5.1 New insights into human and experimental models of cerebral malaria

Unraveling the intricate mechanisms that trigger cerebral malaria is crucial not only for identifying new therapeutic targets but also for comprehending the behavioral disturbances that may arise after an episode of the disease. One of the main limitations of human CM studies is that a detailed analysis of intracerebral pathology can be conducted only after death (White et al., 2010; Ghazanfari et al., 2018). In this context, experimental models in animals have been developed due to the difficulties of evaluating and following up the pathological characteristics in patients with CM.

Between the main experimental models, the murine model is one of the most studied due to the similarities with human CM, mainly in relation to the immune response (Hunt and Grau, 2003; Lacerda-Queiroz et al., 2011). The use of different mice strains, as well as different species of Plasmodium shed light on many molecular mechanisms involved in CM (De Souza and Riley, 2002). P.berghei ANKA (PbA) strain is most commonly used in experimental models of CM because it activates the sequestration of cells in the microcirculation, triggering a lethal infection at low parasitemia that rapidly progresses to cerebral malaria (Lou et al., 2001; Martins et al., 2009a). Although PbA-induced ECM reproduces some of the features of human CM, the pathology of the disease differs considerably.
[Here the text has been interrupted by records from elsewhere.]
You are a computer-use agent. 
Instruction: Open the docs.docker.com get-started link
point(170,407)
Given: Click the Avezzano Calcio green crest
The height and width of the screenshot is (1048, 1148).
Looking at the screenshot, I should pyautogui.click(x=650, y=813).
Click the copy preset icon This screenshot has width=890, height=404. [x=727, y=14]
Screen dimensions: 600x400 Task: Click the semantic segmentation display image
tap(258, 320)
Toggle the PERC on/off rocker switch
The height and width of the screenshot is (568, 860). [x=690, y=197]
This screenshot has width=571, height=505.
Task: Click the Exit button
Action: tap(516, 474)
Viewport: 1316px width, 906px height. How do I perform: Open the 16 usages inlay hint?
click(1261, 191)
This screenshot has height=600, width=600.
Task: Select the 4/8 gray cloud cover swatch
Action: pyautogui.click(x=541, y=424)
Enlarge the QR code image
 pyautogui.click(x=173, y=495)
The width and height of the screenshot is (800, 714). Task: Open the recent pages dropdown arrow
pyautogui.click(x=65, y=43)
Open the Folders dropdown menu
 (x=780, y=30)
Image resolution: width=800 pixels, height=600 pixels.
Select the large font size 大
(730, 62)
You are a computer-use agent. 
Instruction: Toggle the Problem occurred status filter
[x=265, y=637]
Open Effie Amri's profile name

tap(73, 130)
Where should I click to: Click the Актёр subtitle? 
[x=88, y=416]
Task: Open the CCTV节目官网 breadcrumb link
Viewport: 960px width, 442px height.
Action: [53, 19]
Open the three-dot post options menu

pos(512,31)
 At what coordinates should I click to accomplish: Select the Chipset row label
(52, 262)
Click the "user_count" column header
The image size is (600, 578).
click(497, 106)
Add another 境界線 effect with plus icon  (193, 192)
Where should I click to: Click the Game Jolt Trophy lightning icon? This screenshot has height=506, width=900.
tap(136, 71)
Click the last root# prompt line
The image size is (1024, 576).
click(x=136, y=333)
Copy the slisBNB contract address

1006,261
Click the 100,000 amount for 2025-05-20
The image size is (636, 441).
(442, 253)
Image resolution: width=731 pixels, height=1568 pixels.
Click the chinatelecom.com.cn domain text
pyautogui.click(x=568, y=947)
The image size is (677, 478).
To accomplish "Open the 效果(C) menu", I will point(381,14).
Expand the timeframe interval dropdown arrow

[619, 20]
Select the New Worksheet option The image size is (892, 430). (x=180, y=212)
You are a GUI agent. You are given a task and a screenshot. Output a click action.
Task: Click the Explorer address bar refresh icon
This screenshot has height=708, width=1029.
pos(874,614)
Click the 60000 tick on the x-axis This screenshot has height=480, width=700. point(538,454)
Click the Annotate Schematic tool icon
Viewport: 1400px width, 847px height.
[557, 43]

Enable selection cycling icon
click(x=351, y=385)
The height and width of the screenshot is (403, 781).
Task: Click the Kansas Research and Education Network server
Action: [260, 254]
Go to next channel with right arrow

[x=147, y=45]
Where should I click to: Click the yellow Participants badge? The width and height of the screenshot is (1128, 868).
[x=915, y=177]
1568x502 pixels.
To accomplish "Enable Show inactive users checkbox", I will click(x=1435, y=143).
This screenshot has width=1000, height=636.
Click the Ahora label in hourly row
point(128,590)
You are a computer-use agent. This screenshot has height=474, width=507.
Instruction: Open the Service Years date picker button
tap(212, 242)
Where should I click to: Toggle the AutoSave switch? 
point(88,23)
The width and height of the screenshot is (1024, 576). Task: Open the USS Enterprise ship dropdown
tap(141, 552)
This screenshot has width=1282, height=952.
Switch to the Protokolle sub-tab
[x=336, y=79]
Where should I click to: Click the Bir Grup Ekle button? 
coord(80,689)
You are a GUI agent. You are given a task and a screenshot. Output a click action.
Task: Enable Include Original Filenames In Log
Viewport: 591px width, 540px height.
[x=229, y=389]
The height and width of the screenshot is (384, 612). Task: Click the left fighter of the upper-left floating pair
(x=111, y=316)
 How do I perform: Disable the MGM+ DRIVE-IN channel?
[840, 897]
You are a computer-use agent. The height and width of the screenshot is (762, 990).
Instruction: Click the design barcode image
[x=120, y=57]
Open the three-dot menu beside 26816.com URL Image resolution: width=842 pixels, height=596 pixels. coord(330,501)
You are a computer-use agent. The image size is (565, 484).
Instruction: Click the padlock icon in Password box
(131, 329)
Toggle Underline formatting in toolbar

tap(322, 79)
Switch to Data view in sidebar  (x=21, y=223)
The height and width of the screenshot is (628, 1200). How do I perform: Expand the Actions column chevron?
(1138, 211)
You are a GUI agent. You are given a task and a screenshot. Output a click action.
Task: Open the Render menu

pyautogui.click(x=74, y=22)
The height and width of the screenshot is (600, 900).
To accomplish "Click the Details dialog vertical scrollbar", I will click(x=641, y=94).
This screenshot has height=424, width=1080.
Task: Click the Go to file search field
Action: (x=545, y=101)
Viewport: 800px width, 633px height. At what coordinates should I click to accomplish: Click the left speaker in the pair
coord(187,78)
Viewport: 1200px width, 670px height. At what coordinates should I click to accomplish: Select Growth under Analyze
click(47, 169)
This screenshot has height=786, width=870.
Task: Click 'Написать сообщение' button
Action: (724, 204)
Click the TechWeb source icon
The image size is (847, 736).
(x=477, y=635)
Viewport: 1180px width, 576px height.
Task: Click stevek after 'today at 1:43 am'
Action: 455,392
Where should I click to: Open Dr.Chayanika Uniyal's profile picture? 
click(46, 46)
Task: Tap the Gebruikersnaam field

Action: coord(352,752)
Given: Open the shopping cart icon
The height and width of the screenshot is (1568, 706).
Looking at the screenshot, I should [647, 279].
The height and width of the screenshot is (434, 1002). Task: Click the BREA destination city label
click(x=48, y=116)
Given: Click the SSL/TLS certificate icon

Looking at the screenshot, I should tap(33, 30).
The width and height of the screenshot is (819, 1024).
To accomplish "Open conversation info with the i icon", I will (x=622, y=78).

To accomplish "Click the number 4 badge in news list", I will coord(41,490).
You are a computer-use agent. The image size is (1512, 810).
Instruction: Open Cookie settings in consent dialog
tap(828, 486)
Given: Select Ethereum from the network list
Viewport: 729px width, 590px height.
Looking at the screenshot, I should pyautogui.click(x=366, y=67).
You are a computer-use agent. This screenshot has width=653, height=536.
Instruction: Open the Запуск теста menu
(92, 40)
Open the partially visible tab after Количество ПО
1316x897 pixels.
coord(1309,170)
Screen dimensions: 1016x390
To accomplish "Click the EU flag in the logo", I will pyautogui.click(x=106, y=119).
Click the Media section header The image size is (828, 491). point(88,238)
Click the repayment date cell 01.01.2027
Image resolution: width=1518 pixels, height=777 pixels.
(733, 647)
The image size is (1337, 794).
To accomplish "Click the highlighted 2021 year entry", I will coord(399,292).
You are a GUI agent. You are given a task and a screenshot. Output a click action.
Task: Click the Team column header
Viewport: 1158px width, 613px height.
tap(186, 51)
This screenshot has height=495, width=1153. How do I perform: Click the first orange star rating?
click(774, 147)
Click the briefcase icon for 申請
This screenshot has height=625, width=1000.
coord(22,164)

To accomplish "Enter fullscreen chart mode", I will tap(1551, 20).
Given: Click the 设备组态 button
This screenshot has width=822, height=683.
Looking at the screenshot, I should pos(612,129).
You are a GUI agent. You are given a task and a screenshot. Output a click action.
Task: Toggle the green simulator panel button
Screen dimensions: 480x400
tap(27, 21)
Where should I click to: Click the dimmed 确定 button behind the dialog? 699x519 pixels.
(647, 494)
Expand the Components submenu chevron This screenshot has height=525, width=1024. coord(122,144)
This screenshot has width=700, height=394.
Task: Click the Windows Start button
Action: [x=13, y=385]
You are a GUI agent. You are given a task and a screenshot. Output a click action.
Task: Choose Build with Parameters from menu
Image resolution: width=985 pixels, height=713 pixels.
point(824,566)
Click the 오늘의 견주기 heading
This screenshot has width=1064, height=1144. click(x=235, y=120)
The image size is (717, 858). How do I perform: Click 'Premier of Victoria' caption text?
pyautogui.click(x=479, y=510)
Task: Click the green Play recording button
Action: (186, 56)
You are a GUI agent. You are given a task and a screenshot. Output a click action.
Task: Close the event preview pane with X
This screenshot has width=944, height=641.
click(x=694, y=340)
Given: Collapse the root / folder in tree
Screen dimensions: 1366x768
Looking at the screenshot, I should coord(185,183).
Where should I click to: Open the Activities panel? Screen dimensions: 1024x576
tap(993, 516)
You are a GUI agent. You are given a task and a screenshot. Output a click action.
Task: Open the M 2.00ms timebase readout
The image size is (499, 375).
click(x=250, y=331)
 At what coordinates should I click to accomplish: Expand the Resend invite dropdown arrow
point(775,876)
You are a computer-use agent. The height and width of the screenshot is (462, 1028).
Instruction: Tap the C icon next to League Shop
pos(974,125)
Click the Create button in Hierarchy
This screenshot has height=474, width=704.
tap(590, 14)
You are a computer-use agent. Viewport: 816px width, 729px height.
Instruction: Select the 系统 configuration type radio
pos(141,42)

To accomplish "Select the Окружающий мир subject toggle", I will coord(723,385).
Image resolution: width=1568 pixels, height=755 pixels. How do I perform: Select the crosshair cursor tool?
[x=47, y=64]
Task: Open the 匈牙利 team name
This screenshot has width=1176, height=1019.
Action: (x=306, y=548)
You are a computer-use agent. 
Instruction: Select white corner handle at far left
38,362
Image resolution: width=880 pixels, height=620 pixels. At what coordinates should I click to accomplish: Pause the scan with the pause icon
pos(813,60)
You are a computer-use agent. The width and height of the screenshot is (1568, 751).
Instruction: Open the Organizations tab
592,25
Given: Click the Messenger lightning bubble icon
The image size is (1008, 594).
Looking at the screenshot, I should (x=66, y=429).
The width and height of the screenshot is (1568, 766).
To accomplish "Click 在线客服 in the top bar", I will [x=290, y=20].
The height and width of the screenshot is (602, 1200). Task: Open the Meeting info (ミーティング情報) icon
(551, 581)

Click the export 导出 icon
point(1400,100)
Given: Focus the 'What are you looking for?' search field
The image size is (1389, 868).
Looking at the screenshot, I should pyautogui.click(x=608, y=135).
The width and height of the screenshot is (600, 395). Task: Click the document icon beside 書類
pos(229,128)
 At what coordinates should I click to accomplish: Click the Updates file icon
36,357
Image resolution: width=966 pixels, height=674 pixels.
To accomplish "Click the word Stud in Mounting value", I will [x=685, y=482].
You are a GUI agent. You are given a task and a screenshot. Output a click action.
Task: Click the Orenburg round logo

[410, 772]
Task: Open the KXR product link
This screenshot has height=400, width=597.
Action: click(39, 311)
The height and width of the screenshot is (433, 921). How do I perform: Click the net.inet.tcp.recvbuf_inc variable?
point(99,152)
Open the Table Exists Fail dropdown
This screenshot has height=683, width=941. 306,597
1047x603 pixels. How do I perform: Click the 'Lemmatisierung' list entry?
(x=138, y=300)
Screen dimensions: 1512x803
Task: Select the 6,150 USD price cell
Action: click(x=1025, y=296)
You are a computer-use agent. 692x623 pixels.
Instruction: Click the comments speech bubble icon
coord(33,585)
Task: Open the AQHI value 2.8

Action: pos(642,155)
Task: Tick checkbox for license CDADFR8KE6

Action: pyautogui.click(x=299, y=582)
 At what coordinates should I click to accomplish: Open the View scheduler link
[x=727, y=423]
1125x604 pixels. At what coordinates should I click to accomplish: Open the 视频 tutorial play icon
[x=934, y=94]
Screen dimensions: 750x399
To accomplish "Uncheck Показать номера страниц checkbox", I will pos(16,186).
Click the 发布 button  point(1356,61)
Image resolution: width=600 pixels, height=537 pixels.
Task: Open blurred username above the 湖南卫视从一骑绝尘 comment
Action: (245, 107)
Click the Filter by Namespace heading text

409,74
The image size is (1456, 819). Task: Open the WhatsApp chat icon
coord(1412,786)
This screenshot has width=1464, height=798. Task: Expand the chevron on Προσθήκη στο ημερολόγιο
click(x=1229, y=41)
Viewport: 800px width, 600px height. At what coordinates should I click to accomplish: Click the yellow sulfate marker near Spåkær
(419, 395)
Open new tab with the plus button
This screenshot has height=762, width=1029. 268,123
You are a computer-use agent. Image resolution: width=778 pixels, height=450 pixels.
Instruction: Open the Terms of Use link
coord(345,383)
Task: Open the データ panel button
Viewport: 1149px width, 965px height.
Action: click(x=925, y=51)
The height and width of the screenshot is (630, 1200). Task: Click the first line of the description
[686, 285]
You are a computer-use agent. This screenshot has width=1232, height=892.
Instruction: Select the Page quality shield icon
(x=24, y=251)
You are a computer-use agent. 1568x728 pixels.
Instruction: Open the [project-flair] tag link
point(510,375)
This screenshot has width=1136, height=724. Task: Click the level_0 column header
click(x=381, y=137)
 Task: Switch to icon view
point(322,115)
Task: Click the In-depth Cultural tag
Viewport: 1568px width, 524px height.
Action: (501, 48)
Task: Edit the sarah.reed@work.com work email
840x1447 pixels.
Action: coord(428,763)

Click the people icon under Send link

While human CM is characterized by sequestration of infected red blood cells into the brain microvasculature, with minimal inflammatory changes in the brain, murine ECM shows intracerebral sequestration of iRBCs, with a prominent proinflammatory cytokine response in the brain (Engwerda et al., 2005; Ghazanfari et al., 2018). The infection in susceptible mouse strains leads to the development of CM with main clinical signs of the disease, such as ataxia, respiratory changes and coma (De Souza and Riley, 2002). Recently, Swiss albino mice proved to be a good murine model of CM, showing clinical signs of the disease and histopathological changes in the brain, such as microhemorrhages, cerebral edema and blood flow blockage caused by leukocyte adherence (Martins et al., 2009b; Ataíde et al., 2020). The appearance of these signs varies according to the genetic profile of the host and the strain used, but usually appear between 5-10 days post-infection (De Souza and Riley, 2002). Histopathological studies have demonstrated the occurrence of vessel obstruction, hemorrhage and the migration and adherence of leukocytes to the cerebral vascular endothelium (Gomes et al., 2011). Furthermore, recent human post-mortem reports have revealed intracerebral accumulation of CD8+ T cells, which is also essential for the development of ECM (Rénia et al., 2020; Riggle et al., 2020).

Similar to human cerebral malaria, various authors have extensively characterized the functional alterations induced by cerebral malaria in mice throughout the course of the disease and even after successful therapeutic intervention (Ataíde et al., 2020). Desruisseaux et al. (2008) reported cognitive deficits in mice with cerebral malaria, manifested by a decline in working memory on the 7th day post-infection (d.p.i). This cognitive impairment was concomitant with the presence of hemorrhagic foci and inflammation in the brain parenchyma, as well as the activation of microglia and neuronal degeneration. Dai et al. (2010) described motor and cognitive alterations after treatment with chloroquine in the group infected with PbA. Even after the resolution of hemorrhage and inflammation, there is a necessity for a more detailed examination of the neuronal damage and the impaired synaptic communication in the condition.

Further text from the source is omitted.